New technology strengthening Australia's borders

Tuesday, 20 May 2008

New technology now in place at international airports and seaports will help strengthen Australia's border security, the Minister for Immigration and Citizenship, Senator Chris Evans, said today.

Senator Evans said the Immigration department's new border security portal will give airport inspectors more time to assess passengers' data before their flight arrives in Australia.

'This will mean border inspectors can clear low-risk passengers quickly and allow for more careful assessment of people who may be of concern,' Senator Evans said.

'Previously, inspectors needed to check multiple systems and sources of information to gain a full picture of a passenger's circumstances. The new portal gathers information from several separate systems currently accessed by border security staff.

'In assessing whether a person is eligible to enter the country, Immigration staff have access to the passenger's travel history, travel documentation, contact information, known aliases as well as the status of any security checks.

'Through one computer screen, staff at airports and seaports will be able to view all relevant information, and linkages between different pieces of information from multiple systems about a client, quickly and efficiently.

'This new technology will provide border security staff faster access to a wider range of information to ensure people arriving in Australia have legal travel documents and pose no risk to our security.'

The Government will also continue to support the delivery of the Security Referral Service over the coming months to staff based in Australia and overseas.

'This service provides an effective and reliable electronic link between the Immigration department and security agencies, ensuring a more efficient security checking process,' Senator Evans said.

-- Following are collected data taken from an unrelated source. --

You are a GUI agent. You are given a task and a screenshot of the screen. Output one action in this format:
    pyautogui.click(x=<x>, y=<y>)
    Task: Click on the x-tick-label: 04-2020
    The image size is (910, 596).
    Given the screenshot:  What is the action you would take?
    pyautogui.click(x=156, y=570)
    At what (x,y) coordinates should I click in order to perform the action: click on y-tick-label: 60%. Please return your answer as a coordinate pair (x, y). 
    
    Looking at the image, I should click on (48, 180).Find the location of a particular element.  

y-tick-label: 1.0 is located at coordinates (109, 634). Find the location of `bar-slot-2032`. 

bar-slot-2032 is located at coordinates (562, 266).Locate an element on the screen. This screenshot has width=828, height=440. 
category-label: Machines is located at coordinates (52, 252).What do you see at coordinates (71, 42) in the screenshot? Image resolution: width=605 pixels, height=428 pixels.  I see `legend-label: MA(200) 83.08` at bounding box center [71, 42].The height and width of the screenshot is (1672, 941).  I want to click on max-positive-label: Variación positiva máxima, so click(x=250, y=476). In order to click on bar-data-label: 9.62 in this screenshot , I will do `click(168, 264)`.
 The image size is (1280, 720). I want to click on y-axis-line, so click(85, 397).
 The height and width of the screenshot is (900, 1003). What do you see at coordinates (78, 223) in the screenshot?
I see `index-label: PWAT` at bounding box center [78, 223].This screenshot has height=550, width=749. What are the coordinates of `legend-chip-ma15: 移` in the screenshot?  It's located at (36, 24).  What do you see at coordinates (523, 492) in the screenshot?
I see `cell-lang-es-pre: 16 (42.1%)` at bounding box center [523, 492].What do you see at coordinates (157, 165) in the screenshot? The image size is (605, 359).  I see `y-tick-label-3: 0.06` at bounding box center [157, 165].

The Minister said about 1500 people were refused immigration clearance at the border each year, with those stopped from entering Australian returned to their country of departure as soon as travel arrangements can be made, often on the same day that they arrive.

'We have about 12 million passengers arriving in Australia each year so the roll-out of this new technology is an essential part of the Rudd Government's commitment to making a stronger, more effective border control system for Australia,' Senator Evans said.

'Passenger arrivals are expected to rise by about five per cent per year which means the Immigration department must adopt cost-effective strategies to manage the increased workload.'

The $2.5 million Border Security Portal is part of the Systems for People business transformation program currently being implemented at the Department of Immigration and Citizenship.

Systems for People is a four-year $616 million program which, once completed, will provide staff with a single view of a client's dealings with the department while also supporting greater consistency in work practices and improved record keeping.